La campagna elettorale si gioca a colpi di click, non più tv e manifesti ma messaggi monoverbali lanciati attraverso le piattaforme social scatenando la fantasia degli utenti tra challenge e hashtag virali.

“Da quando la comunicazione digitale è entrata nella vita delle persone non vale più la regola del va bene tutto purché se ne parli. Le contro narrazioni online esistono da quando esiste la rete e, la responsabilità di chi fa comunicazione siano essi addetti ai lavori o si occupino degli scenari della comunicazione, è quella di tenere la contro narrazione sotto al livello di guardia. I meme nella comunicazione politica esistono probabilmente da quando questa è arrivata in rete”. Paolo Iabichino pubblicitario e scrittore, ha così commentato lo scenario politico della campagna elettorale in una recente intervista televisiva condivisa sui suoi canali social, evidenziando come le sorti del 25 settembre 2022 siano dibattute prevalentemente sulle piattaforme digitali: in una società in cui i giovani sono sempre più connessi, anche la politica deve trovare nuovi canali per diffondere i programmi. E quale miglior mezzo se non la comunicazione elettorale tramite i principali social network?

Così i leader dei maggiori partiti politici italiani hanno iniziato a editare “video-pillole” e a sponsorizzare post per raggiungere più utenti possibili. Al tempo stesso, anche gli influencer sono scesi in campo incidendo sulle dinamiche della propaganda con le proprie opinioni. A colpi di like l’obiettivo è ingaggiare i più, inclusi gli astensionisti, attraverso messaggi monoverbali più o meno efficaci dal punto di vista della comunicazione. I manifesti elettorali risultano meno impattanti di un post sui social che diventa virale anche a seguito di uno scivolone. I canali più sfruttati sono Twitter, seguito da Facebook e Instagram. TikTok è la vera novità dove, nel giro di 10-15 secondi, si propongono i propri must sperando di diventare virali ma spesso si diventa cringe. Cosa significa questa parola? È tipica del gergo social e significa ciò che provoca imbarazzo.
Dal punto di vista comunicativo, i politici su TikTok sono risultati cringe perché hanno dimostrato una mancata conoscenza del target e delle dinamiche interne alla piattaforma scelta e, le modalità di produzione dei contenuti, sono poco in linea con il contesto in cui sono inseriti.
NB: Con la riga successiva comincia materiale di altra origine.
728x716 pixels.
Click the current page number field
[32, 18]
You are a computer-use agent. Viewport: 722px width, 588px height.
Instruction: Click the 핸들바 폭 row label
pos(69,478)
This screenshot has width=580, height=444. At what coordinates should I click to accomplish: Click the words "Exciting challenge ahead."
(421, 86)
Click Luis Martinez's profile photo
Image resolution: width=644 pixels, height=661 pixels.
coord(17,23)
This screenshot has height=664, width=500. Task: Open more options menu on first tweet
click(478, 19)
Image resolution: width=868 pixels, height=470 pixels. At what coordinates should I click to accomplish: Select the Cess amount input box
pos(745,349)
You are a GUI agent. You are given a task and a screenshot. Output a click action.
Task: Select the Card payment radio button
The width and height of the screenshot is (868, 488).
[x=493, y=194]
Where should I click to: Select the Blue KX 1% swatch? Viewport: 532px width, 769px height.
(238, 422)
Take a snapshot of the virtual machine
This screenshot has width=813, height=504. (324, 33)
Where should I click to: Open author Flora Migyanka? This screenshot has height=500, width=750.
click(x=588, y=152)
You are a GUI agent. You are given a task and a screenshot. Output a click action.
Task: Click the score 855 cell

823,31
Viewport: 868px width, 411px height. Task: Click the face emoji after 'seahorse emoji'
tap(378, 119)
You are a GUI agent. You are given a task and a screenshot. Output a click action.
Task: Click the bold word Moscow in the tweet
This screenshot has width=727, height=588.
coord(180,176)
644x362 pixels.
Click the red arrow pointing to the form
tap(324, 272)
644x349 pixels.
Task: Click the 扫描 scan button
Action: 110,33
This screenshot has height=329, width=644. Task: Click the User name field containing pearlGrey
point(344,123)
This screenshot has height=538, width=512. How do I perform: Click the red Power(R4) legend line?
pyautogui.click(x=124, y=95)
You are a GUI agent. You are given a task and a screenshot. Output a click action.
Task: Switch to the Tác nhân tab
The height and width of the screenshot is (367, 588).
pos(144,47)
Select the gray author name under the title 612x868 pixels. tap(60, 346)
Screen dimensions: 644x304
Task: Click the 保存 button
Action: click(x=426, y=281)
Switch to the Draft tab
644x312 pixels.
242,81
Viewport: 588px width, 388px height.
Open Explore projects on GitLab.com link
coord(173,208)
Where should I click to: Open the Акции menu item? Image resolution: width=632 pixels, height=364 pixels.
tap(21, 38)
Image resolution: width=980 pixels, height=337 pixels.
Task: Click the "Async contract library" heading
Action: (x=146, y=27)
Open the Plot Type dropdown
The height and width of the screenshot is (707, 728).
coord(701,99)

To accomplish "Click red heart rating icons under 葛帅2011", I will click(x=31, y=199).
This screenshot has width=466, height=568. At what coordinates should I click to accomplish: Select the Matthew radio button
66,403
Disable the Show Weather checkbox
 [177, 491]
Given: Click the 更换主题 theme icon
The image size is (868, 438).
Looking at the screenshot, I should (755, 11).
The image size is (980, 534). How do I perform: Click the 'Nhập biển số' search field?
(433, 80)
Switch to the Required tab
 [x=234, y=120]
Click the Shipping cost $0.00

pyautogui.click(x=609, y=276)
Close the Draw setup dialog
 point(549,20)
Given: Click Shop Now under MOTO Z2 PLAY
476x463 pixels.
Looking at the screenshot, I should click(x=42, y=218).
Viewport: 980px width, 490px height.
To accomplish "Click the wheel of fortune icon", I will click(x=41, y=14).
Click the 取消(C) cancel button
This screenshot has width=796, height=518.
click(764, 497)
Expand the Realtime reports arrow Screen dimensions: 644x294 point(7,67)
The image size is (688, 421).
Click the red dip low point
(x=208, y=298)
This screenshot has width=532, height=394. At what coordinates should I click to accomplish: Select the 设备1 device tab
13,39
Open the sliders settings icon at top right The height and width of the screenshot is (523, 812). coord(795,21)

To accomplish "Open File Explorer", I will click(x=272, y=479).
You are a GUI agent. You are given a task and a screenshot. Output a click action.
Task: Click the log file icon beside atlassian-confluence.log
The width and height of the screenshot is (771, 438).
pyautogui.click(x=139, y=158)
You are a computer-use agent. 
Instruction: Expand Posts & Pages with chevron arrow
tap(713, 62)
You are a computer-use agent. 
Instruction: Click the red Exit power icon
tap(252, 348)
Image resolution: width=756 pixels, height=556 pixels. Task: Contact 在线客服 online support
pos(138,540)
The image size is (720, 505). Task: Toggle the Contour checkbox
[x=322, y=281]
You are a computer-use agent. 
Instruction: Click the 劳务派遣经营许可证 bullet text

 La politica ha il dovere di adattarsi ai mezzi comunicativi e ogni volta che si cerca di raggiungere nuovi target tramite nuovi canali è sempre opportuno riuscire a sposare la retorica e le dinamiche della piattaforma usata. Al contrario, si rischia di non essere credibili e di essere etichettati come cringe.

Paolo Iabichino nella sua intervista ha sottolineato che: “La politica che eccede nell’uso delle piattaforme, rischia di cadere troppo nel cliché pubblicitario mentre siamo nel momento in cui molti brand si ritrovano a fare politica e attivismo risultando più credibili nelle loro prese di posizione rispetto a tanta parte dei nostri politici”.

Indubbiamente i social si confermano ottime opportunità per fare comunicazione e campagna elettorale a patto che siano ben gestiti e ci siano contenuti. Avere più followers non è sinonimo di vittoria, la politica ha logiche diverse dalla comunicazione di prodotto.  Il social è un media e permette di avere una grossa visibilità ma questo non basta a vincere le elezioni. Possedere tanti seguaci permette di parlare ad un pubblico ampio e vasto ma senza una strategia, idee aderenti al territorio, concretezza, leadership i volumi non servono a molto. L’esito delle elezioni lascerà spazio per riflettere anche su quanto preziosa sia la comunicazione e la consapevolezza dell’uso delle dinamiche dei linguaggi più appropriati per instaurare un dialogo capace di entrare in contatto con l’utente e consolidare fiducia.